(Saved entries)
════════════════════

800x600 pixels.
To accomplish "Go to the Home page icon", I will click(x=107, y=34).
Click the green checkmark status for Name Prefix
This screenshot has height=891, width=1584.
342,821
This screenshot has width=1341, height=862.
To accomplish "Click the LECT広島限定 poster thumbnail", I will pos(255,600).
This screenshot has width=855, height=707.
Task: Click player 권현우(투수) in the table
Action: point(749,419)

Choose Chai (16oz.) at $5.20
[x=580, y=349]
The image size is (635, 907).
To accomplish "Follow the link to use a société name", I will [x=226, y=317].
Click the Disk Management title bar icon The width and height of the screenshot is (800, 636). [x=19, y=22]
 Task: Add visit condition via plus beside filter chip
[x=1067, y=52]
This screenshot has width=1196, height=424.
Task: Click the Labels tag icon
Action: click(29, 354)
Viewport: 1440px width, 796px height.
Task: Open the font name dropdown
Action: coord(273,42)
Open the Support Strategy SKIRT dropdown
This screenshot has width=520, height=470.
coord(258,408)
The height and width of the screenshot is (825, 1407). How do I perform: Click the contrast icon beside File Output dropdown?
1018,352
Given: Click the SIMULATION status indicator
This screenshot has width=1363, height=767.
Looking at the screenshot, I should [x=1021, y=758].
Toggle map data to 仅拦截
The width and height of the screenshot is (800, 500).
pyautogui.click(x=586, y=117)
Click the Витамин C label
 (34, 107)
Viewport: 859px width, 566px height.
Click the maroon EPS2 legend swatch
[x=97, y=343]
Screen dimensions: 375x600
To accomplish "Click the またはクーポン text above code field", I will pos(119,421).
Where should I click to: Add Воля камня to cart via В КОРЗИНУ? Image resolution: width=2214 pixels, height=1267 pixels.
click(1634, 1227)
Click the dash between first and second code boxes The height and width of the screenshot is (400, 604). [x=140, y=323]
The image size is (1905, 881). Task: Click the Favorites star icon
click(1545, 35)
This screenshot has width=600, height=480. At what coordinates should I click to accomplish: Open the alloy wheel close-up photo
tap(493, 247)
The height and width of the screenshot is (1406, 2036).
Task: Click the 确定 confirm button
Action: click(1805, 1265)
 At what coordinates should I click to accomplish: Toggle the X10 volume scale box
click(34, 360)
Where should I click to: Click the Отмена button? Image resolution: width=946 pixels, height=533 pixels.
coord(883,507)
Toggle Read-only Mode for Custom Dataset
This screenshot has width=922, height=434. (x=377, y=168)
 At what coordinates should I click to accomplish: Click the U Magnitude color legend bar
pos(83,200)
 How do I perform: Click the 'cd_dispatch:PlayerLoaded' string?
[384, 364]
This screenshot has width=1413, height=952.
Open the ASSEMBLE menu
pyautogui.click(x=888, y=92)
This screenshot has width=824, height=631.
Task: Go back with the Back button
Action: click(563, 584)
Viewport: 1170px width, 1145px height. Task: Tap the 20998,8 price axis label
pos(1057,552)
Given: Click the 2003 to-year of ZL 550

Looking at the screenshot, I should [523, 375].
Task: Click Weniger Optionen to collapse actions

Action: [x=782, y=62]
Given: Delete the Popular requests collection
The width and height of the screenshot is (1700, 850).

════════════════════

*PROBLEM DESCRIPTION:*
Repeat the records above in full, word for word.

*ANSWER BOX:*
800x600 pixels.
To accomplish "Go to the Home page icon", I will click(x=107, y=34).
Click the green checkmark status for Name Prefix
This screenshot has height=891, width=1584.
342,821
This screenshot has width=1341, height=862.
To accomplish "Click the LECT広島限定 poster thumbnail", I will pos(255,600).
This screenshot has width=855, height=707.
Task: Click player 권현우(투수) in the table
Action: point(749,419)

Choose Chai (16oz.) at $5.20
[x=580, y=349]
The image size is (635, 907).
To accomplish "Follow the link to use a société name", I will [x=226, y=317].
Click the Disk Management title bar icon The width and height of the screenshot is (800, 636). [x=19, y=22]
 Task: Add visit condition via plus beside filter chip
[x=1067, y=52]
This screenshot has width=1196, height=424.
Task: Click the Labels tag icon
Action: click(29, 354)
Viewport: 1440px width, 796px height.
Task: Open the font name dropdown
Action: coord(273,42)
Open the Support Strategy SKIRT dropdown
This screenshot has width=520, height=470.
coord(258,408)
The height and width of the screenshot is (825, 1407). How do I perform: Click the contrast icon beside File Output dropdown?
1018,352
Given: Click the SIMULATION status indicator
This screenshot has width=1363, height=767.
Looking at the screenshot, I should [x=1021, y=758].
Toggle map data to 仅拦截
The width and height of the screenshot is (800, 500).
pyautogui.click(x=586, y=117)
Click the Витамин C label
 (34, 107)
Viewport: 859px width, 566px height.
Click the maroon EPS2 legend swatch
[x=97, y=343]
Screen dimensions: 375x600
To accomplish "Click the またはクーポン text above code field", I will pos(119,421).
Where should I click to: Add Воля камня to cart via В КОРЗИНУ? Image resolution: width=2214 pixels, height=1267 pixels.
click(1634, 1227)
Click the dash between first and second code boxes The height and width of the screenshot is (400, 604). [x=140, y=323]
The image size is (1905, 881). Task: Click the Favorites star icon
click(1545, 35)
This screenshot has width=600, height=480. At what coordinates should I click to accomplish: Open the alloy wheel close-up photo
tap(493, 247)
The height and width of the screenshot is (1406, 2036).
Task: Click the 确定 confirm button
Action: click(1805, 1265)
 At what coordinates should I click to accomplish: Toggle the X10 volume scale box
click(34, 360)
Where should I click to: Click the Отмена button? Image resolution: width=946 pixels, height=533 pixels.
coord(883,507)
Toggle Read-only Mode for Custom Dataset
This screenshot has width=922, height=434. (x=377, y=168)
 At what coordinates should I click to accomplish: Click the U Magnitude color legend bar
pos(83,200)
 How do I perform: Click the 'cd_dispatch:PlayerLoaded' string?
[384, 364]
This screenshot has width=1413, height=952.
Open the ASSEMBLE menu
pyautogui.click(x=888, y=92)
This screenshot has width=824, height=631.
Task: Go back with the Back button
Action: click(563, 584)
Viewport: 1170px width, 1145px height. Task: Tap the 20998,8 price axis label
pos(1057,552)
Given: Click the 2003 to-year of ZL 550

Looking at the screenshot, I should [523, 375].
Task: Click Weniger Optionen to collapse actions

Action: [x=782, y=62]
Given: Delete the Popular requests collection
The width and height of the screenshot is (1700, 850).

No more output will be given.